The Early Days of
Technology
In the early
days of computers in the work place, the IT people were Gods who worked
miracles.
IT people
used this and were reticent to bestow any of their God-like abilities to the lowly
“Users.”
I worked in
an order and execution department of a large brokerage firm. Clerks filed orders in what we called “flip-flop
racks” and then matched executions manually to those orders. The matched reports were then sent to
teletype operators to send the reports back to the order entering office.
In the early
70’s this process was automated. Orders
were filed on a mainframe computer and executions automatically matched with
the report. The execution information was
sent to the office by the computer. Clerks
had to research and resolve messages that did not match for one of several
reasons from an application on a terminal at their desk (we called them CRT’s,
for cathode ray tubes.)
If a message
needed to be sent to an office, it was written on a message pad and dropped off
to a key punch operator to be wired to the office from their own CRT.
If an
account needed to be researched or a trade adjusted, there was a separate “Dumb”
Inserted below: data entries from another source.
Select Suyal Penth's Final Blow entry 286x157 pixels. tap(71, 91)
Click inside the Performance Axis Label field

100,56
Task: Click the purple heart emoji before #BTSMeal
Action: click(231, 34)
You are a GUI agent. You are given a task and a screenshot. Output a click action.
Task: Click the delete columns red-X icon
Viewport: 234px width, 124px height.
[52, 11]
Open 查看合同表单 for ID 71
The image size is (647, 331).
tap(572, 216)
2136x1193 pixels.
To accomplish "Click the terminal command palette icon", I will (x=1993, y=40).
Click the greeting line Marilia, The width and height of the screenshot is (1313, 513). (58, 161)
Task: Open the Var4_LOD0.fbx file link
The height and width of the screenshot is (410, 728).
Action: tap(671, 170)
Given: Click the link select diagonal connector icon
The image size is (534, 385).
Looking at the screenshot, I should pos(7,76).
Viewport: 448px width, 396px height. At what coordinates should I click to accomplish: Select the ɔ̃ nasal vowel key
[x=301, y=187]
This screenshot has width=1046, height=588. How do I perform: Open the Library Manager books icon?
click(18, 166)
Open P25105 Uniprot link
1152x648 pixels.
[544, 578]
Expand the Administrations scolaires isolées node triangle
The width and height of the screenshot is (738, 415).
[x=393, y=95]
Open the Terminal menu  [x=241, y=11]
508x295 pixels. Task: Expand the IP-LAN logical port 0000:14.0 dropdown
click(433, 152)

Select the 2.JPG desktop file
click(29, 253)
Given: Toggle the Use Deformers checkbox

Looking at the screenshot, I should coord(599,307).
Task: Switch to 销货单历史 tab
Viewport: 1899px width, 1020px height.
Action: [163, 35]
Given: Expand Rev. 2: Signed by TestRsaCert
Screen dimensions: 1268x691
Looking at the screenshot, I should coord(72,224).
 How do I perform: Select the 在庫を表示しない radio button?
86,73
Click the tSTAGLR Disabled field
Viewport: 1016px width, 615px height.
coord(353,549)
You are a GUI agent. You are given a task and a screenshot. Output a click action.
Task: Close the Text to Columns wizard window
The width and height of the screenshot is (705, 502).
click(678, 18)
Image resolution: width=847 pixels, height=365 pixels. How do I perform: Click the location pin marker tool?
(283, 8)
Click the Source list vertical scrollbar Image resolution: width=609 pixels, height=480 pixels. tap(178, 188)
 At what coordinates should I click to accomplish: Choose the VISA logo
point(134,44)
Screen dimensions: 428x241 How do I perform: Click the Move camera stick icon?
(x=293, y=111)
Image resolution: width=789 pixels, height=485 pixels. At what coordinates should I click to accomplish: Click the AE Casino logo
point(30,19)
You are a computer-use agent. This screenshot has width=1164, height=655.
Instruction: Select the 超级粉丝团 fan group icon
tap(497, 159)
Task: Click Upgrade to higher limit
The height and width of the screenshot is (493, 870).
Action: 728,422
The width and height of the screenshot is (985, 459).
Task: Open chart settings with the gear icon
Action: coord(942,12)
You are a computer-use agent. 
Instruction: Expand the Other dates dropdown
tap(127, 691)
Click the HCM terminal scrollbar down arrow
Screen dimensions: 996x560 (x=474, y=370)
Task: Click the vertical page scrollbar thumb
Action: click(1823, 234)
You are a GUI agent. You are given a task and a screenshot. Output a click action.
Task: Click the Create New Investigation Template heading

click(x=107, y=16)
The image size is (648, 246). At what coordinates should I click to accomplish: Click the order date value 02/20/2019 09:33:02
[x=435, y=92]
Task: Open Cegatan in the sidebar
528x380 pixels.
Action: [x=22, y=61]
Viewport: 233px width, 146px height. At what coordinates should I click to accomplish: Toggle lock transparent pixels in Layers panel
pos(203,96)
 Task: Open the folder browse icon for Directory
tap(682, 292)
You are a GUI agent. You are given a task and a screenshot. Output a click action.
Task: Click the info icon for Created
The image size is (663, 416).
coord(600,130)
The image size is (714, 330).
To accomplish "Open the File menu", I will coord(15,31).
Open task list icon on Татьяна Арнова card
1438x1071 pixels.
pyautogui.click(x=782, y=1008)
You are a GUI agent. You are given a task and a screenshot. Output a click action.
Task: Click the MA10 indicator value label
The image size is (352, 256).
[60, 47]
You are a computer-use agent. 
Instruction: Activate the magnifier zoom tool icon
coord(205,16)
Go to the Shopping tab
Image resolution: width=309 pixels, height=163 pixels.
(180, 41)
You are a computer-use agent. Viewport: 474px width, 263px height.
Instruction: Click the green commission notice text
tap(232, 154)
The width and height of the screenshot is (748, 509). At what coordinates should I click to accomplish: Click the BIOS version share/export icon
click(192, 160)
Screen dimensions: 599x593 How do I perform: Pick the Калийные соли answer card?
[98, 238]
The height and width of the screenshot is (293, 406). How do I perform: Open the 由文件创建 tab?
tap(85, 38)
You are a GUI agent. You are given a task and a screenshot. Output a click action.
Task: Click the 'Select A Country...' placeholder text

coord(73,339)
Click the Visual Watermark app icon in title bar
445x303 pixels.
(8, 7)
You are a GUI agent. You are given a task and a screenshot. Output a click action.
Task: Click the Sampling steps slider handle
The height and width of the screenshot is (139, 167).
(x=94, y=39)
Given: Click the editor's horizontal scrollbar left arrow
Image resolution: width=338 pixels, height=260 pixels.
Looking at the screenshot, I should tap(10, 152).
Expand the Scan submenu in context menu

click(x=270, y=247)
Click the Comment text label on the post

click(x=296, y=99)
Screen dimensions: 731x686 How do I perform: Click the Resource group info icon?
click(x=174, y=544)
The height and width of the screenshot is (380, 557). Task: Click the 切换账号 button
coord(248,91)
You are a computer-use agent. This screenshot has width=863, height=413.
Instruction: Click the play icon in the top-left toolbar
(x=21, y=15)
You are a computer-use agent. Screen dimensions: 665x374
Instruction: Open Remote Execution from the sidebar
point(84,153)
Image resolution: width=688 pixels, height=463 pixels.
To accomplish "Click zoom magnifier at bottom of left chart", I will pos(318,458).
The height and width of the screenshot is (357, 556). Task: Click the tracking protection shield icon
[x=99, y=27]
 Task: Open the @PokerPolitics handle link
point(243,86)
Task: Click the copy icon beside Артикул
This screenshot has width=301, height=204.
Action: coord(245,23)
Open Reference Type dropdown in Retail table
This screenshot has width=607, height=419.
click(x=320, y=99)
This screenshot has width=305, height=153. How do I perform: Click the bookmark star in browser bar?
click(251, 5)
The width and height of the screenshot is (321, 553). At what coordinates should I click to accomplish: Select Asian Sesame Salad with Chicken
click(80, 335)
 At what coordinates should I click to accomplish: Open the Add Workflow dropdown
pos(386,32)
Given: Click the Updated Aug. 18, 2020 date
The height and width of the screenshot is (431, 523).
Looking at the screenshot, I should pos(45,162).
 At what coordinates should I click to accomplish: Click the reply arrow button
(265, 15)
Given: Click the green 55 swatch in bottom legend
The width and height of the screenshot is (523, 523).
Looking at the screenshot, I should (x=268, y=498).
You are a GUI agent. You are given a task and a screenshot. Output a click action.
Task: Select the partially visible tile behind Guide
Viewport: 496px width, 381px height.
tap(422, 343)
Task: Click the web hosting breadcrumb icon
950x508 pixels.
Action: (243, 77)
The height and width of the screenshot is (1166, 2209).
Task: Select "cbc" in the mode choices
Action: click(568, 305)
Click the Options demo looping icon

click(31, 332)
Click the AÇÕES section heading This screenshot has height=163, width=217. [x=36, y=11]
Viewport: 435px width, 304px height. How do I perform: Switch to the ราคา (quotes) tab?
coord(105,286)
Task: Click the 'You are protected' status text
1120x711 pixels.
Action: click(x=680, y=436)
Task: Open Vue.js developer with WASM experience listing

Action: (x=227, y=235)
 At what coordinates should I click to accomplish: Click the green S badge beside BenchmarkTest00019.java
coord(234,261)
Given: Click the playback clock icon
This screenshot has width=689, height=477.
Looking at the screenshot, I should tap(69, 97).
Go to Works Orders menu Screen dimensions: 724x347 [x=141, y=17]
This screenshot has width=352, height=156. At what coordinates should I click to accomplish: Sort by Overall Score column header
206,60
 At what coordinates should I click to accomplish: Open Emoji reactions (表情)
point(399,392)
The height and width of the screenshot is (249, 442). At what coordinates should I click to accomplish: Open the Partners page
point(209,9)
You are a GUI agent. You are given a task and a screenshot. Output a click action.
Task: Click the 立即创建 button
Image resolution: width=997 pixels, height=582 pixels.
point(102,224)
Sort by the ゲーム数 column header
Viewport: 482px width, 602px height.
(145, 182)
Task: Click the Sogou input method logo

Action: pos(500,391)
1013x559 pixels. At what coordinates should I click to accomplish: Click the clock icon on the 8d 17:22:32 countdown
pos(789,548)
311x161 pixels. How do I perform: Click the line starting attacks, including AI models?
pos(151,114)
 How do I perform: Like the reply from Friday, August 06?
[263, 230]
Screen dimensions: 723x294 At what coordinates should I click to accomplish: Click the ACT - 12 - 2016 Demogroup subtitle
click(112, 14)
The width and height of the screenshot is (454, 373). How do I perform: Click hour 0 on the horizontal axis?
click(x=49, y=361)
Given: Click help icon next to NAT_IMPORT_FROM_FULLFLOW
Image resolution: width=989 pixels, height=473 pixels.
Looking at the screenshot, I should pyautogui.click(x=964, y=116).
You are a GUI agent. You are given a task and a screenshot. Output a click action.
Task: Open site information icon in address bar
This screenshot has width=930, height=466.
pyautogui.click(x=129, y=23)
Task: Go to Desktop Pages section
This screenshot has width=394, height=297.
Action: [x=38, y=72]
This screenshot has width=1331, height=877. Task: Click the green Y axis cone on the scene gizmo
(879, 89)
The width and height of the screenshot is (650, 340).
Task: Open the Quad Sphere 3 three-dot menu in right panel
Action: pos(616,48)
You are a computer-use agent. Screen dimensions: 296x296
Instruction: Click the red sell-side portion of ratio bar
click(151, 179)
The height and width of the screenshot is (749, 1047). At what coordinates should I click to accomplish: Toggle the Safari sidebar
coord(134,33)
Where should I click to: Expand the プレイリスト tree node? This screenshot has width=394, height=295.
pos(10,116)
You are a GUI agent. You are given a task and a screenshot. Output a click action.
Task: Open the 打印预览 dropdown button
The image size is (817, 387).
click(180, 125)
terminal (CRT) for that process.
We had dumb
terminals on each desk for researching trade issues.
We had a few
dumb terminals in a separate area that were used for account research and trade
adjustments.
We had dumb
terminals used by teletype operators to send messages to the offices.
There was
often a wait to use the account research terminals. There were often errors made because teletype
operators misread messages.
Our
department operated this way for years.
One day I was watching an IT person trying to solve a problem. He was on a dumb terminal which we used to
resolve mismatches. I saw him clear the
screen and type a message to send to someone in his department.
“WAIT…What did you just do?”
“What?”
“You can send a message from the
order match terminal?”
“Sure, it all connects to the
mainframe, you just clear the screen and then send the message.”
“So, we can send a message to an
office ourselves? We don’t have to write
it out and then give it to a teletype operator to send?”
“Sure, their terminal is no different
than yours.”
“WHAT? Could we also use all the
terminals to do account research?”
“Sure, just clear the screen and type
“PC” and the account research application will pop-up.”
“So, we don’t have to stand in line waiting
for an account research terminal?”
“No.”
“We can send our own messages?”
“Sure.”
“We can do everything we need to do at
our own dumb terminal?”
“Sure.”
“Why have we been standing in line
waiting for a terminal, and needing a special operator to send messages when we
can do it all from the terminal at our desk?”
“I don’t know, no one ever asked.”
It took me
several weeks to convince those in my department that they could perform all
operations from one terminal by clearing the screen and entering the correct
application code. Some people still refused
to send their own messages and they continued to use the separate terminals for
account research.
Change is
difficult.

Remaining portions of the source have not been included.